These are the key concepts you need to understand to accurately answer the question.

Derivatives
When working with Taylor polynomials, the concept of derivatives plays a crucial role. Derivatives allow us to understand how a function changes at any given point. Essentially, a derivative represents the slope of the tangent line to the function at a particular point.
  • First Derivative: Denoted as \( f'(x) \), tells us how the function changes with respect to \( x \). For our function, \( f(x) = \ln(1-x) \), the first derivative \( f'(x) \) is \( \frac{-1}{1-x} \). Evaluating this at \( x = 0 \), we find \( f'(0) = -1 \).

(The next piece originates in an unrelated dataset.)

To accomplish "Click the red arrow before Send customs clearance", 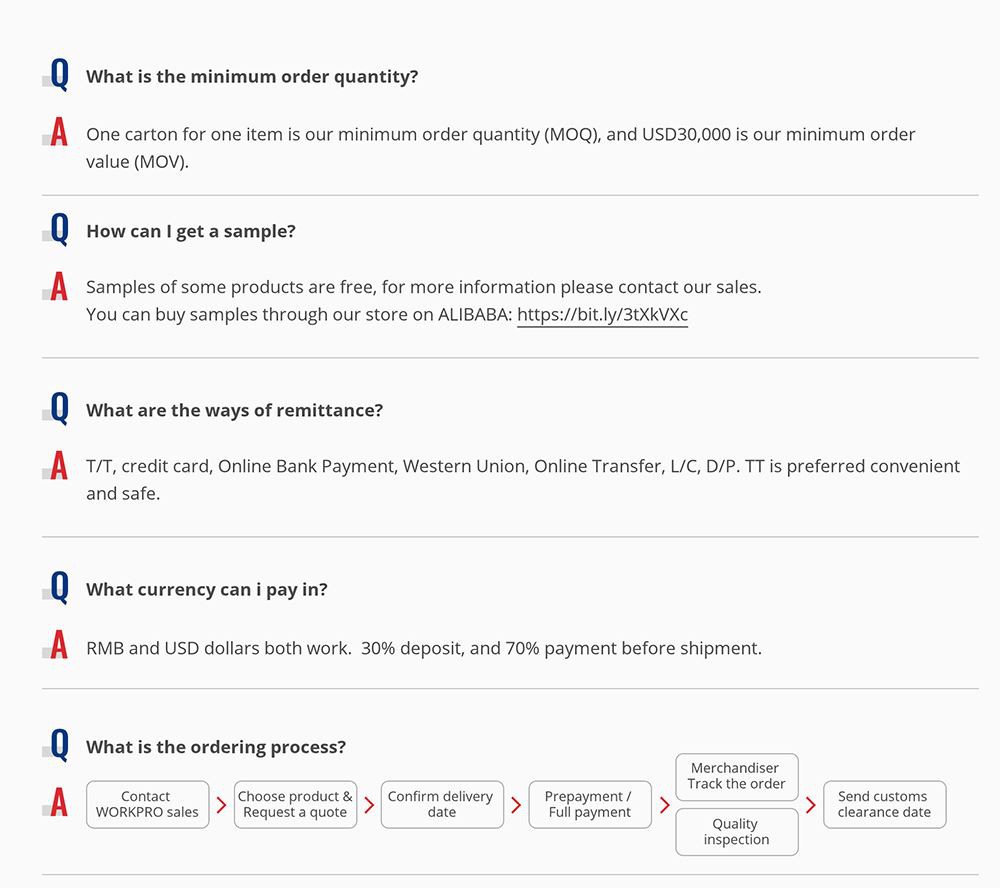I will 811,804.
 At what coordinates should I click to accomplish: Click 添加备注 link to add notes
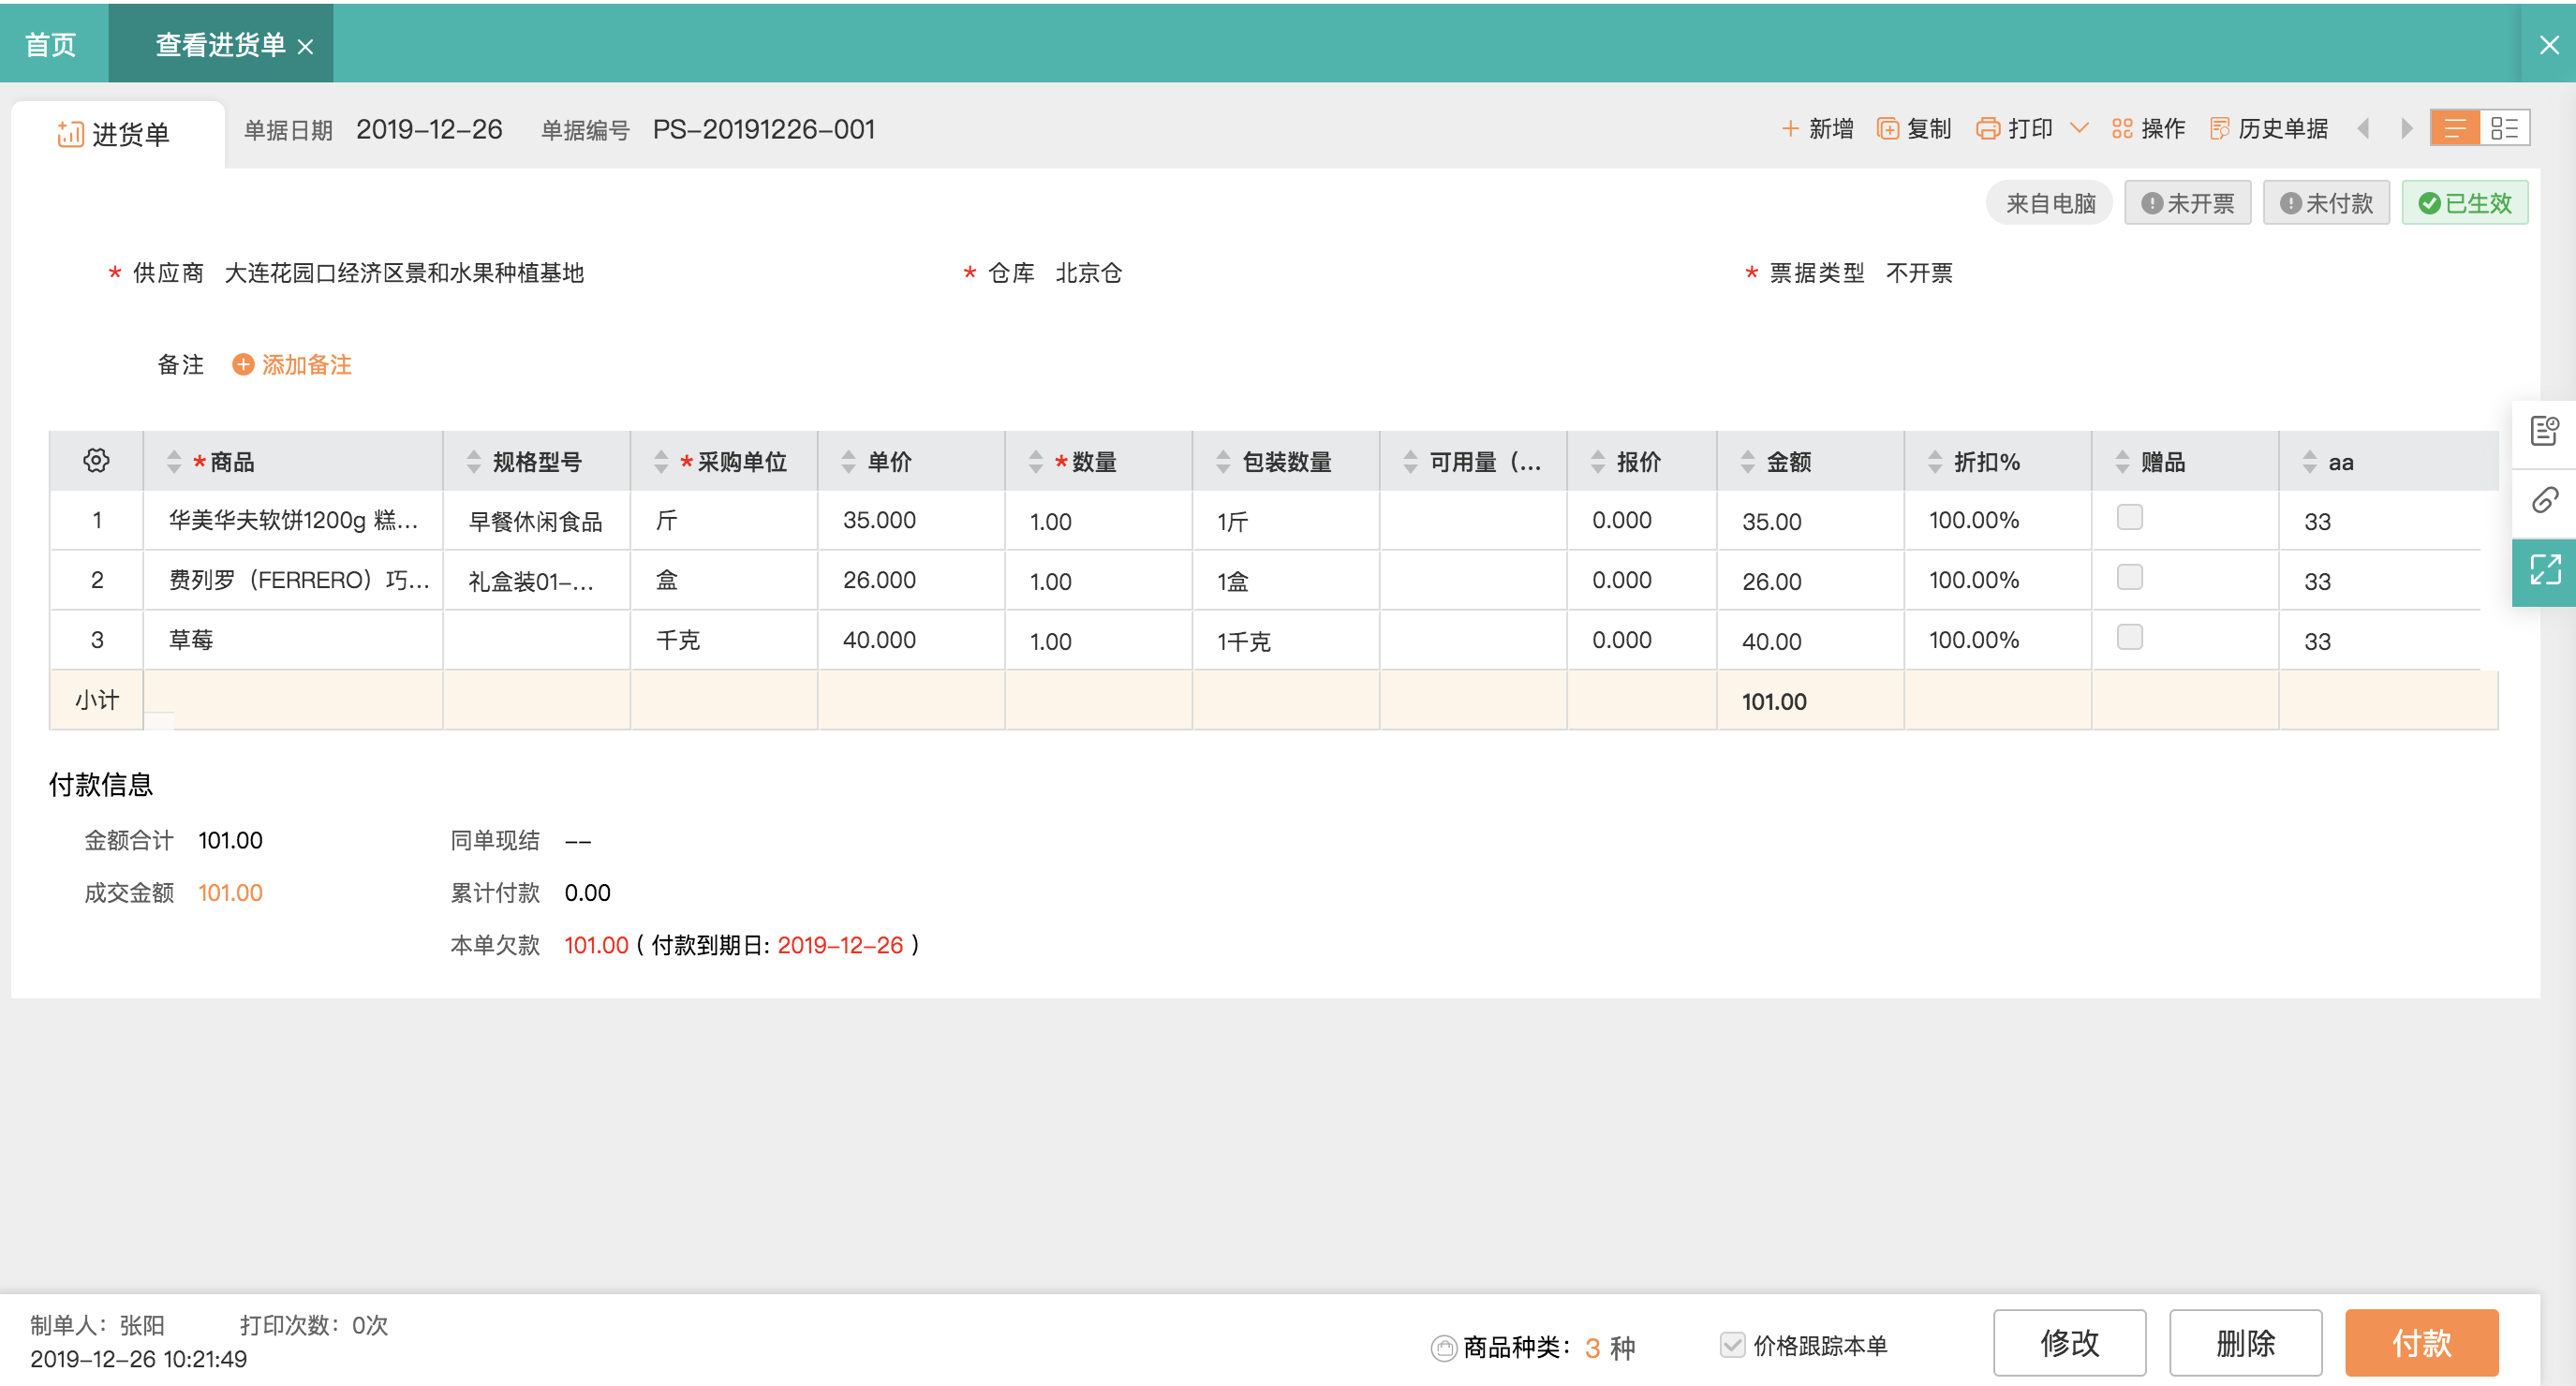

  • Second Derivative: Gives us information about the concavity of the function. For the second derivative, \( f''(x) = \frac{-1}{(1-x)^2} \), we again evaluate at \( x = 0 \) to get \( f''(0) = -1 \).
  • Third Derivative: This higher-order derivative helps in determining the rate of change of the rate of change (curvature). For \( f(x) = \ln(1-x) \), the third derivative \( f'''(x) = \frac{-2}{(1-x)^3} \), evaluated at \( x = 0 \), results in \( f'''(0) = -2 \).
These derivatives are key ingredients in constructing the Taylor polynomial.
Taylor Series
The Taylor series is a powerful tool in mathematics used to represent functions as infinite sums of their derivatives evaluated at a point. A Taylor series for a function \( f(x) \) centered at \( a \) is written as:
\[ f(x) = f(a) + f'(a)(x-a) + \frac{f''(a)}{2!}(x-a)^2 + \frac{f'''(a)}{3!}(x-a)^3 + \cdots \]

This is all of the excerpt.